#### Directive:
Return the rows that follow exactly as they appear, starting at the line that contains "Locate an element on the screen. The height" and ending at the line that contains "[Toggle navigation] is", with both of those lines included.

────────

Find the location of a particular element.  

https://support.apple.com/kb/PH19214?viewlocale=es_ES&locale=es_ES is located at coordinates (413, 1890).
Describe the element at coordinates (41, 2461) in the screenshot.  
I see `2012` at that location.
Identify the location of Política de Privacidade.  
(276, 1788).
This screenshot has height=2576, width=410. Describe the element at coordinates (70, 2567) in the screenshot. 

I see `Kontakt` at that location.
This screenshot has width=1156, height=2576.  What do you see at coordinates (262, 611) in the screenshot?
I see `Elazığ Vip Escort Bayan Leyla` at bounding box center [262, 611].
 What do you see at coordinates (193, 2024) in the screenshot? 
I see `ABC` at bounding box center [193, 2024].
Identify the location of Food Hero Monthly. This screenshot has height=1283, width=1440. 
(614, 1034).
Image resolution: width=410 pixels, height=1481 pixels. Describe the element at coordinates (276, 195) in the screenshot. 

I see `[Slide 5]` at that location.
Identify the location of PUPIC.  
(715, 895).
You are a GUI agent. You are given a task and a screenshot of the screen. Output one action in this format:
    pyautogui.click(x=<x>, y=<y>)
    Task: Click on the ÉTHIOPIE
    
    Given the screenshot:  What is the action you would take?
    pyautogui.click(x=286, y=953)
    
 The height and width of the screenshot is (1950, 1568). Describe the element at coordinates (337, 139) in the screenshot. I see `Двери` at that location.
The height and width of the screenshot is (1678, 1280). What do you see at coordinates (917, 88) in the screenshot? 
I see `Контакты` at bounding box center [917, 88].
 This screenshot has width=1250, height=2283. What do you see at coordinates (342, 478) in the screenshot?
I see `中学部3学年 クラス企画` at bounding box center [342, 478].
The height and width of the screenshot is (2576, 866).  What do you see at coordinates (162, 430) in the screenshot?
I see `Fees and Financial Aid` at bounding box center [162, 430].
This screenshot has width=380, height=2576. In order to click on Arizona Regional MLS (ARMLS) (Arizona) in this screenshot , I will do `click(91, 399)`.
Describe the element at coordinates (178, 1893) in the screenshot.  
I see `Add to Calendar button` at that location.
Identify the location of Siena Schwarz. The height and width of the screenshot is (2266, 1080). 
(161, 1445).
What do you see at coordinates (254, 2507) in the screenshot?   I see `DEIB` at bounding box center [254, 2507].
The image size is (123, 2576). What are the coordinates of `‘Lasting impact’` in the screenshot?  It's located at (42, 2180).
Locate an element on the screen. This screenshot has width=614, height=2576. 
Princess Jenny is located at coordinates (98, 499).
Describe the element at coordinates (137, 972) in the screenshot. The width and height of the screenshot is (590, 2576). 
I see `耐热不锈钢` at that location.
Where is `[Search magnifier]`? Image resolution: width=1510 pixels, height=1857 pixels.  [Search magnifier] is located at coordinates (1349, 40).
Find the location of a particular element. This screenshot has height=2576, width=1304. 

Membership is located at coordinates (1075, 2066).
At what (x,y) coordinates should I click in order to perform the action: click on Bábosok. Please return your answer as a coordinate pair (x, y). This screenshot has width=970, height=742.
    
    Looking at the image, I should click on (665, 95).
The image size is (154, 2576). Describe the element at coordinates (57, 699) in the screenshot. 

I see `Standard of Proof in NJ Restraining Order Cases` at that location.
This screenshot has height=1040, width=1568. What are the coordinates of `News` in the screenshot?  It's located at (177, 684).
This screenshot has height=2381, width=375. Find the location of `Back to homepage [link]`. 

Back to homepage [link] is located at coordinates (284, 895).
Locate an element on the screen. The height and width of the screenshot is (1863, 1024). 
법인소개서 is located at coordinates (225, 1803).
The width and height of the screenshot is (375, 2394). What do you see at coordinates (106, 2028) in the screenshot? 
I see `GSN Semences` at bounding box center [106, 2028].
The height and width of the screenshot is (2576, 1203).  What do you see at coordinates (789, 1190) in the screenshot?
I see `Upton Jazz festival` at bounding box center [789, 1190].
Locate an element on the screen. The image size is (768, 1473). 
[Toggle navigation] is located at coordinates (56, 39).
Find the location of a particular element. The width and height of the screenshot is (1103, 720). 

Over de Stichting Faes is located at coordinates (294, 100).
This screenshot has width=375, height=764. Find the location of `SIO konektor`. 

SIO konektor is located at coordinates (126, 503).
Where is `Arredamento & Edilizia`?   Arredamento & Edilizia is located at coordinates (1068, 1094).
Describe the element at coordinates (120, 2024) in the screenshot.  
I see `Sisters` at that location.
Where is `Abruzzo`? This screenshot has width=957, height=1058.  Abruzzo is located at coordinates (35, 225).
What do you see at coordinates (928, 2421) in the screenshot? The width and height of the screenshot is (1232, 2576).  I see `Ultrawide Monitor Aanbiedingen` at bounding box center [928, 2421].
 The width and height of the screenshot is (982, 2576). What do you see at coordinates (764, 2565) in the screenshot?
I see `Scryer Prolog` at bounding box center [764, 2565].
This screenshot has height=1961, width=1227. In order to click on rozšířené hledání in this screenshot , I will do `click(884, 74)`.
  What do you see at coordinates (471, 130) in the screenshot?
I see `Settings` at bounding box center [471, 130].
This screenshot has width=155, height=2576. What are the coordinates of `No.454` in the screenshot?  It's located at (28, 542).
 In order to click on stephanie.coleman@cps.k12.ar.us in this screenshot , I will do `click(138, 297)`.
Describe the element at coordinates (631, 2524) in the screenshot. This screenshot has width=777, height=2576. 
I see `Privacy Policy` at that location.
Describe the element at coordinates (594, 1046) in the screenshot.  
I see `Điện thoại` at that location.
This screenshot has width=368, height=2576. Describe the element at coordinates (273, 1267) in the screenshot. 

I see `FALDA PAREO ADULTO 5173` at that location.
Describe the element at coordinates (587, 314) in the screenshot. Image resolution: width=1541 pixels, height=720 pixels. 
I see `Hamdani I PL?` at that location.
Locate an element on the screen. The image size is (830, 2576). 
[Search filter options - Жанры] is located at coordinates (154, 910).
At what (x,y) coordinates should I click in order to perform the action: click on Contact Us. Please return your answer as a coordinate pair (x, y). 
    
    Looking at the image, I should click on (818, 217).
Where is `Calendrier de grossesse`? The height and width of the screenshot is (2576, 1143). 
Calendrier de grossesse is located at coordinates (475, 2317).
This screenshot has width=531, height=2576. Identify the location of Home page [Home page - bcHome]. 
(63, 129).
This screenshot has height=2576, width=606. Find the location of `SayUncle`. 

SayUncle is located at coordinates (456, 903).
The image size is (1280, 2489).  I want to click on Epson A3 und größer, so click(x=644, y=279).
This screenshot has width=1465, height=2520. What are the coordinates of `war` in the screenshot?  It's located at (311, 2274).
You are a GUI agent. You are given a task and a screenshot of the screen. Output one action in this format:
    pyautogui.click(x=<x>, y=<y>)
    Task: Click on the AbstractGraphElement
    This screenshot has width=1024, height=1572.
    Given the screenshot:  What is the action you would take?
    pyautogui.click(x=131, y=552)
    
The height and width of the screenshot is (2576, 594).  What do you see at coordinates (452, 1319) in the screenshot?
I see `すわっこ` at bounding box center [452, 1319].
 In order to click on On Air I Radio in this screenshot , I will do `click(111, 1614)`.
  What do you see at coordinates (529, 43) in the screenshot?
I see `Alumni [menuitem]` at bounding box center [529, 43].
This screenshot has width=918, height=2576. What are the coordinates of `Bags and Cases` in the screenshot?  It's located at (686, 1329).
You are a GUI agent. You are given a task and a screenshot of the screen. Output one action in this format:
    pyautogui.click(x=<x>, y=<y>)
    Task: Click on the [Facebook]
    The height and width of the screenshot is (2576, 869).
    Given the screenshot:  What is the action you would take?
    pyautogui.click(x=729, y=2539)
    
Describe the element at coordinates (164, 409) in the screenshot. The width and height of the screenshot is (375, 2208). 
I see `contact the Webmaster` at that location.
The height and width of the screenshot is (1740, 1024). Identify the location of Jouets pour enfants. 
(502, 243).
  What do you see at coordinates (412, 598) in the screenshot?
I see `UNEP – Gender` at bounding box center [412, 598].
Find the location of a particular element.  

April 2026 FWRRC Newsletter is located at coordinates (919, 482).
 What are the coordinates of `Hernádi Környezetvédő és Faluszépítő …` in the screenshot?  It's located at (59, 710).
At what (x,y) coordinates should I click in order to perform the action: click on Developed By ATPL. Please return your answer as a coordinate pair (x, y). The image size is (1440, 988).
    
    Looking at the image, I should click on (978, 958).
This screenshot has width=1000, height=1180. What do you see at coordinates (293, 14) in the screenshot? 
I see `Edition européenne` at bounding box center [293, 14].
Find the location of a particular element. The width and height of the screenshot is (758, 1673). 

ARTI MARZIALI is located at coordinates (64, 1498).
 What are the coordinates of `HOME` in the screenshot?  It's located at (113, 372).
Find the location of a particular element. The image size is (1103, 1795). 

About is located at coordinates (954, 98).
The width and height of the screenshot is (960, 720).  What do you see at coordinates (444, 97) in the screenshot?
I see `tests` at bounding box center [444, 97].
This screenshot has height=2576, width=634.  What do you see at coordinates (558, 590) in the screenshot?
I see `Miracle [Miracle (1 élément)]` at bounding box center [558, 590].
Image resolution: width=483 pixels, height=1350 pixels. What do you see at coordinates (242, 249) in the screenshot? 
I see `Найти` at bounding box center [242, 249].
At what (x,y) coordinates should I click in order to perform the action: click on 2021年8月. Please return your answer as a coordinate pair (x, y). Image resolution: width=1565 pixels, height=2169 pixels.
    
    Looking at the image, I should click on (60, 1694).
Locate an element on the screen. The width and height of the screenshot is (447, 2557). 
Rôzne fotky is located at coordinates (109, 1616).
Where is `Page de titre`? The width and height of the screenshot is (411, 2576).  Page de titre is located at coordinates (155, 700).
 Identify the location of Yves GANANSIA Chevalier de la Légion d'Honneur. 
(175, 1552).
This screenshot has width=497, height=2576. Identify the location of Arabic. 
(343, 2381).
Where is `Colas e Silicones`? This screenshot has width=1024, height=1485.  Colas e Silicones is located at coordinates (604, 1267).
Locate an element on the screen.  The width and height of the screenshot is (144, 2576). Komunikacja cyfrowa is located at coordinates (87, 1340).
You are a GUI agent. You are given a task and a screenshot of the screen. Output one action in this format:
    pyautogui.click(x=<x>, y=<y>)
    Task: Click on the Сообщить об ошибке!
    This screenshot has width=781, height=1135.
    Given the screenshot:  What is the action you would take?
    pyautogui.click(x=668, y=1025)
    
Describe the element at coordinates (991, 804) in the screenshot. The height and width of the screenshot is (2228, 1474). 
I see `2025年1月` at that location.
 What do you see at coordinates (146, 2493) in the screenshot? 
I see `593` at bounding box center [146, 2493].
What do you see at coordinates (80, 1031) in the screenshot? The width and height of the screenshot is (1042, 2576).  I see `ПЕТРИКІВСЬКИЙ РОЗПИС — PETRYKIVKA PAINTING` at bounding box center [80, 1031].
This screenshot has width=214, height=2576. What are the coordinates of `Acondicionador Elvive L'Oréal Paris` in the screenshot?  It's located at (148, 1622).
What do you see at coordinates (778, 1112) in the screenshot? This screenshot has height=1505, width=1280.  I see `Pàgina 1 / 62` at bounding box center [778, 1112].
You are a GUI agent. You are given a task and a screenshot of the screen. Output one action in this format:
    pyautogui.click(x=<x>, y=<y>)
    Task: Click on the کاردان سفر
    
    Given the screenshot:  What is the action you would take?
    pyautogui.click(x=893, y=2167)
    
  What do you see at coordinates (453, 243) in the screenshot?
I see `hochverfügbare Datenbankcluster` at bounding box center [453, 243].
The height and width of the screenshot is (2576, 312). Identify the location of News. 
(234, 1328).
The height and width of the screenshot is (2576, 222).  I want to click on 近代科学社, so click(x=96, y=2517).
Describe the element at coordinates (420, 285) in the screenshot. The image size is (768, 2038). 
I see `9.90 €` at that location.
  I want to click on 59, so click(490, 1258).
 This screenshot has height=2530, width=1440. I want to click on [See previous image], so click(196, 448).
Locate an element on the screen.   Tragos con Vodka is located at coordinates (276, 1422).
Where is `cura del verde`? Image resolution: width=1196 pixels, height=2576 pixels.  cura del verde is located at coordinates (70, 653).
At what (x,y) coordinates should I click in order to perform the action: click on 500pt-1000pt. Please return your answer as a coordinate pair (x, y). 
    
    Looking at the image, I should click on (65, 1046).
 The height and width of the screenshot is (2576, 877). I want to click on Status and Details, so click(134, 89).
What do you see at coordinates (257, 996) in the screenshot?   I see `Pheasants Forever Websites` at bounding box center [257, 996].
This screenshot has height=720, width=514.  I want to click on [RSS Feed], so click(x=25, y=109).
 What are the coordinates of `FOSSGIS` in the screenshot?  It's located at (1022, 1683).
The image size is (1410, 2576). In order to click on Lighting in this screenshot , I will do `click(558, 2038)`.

────────

#### Solution:
Locate an element on the screen. The height and width of the screenshot is (1863, 1024). 
법인소개서 is located at coordinates (225, 1803).
The width and height of the screenshot is (375, 2394). What do you see at coordinates (106, 2028) in the screenshot? 
I see `GSN Semences` at bounding box center [106, 2028].
The height and width of the screenshot is (2576, 1203).  What do you see at coordinates (789, 1190) in the screenshot?
I see `Upton Jazz festival` at bounding box center [789, 1190].
Locate an element on the screen. The image size is (768, 1473). 
[Toggle navigation] is located at coordinates (56, 39).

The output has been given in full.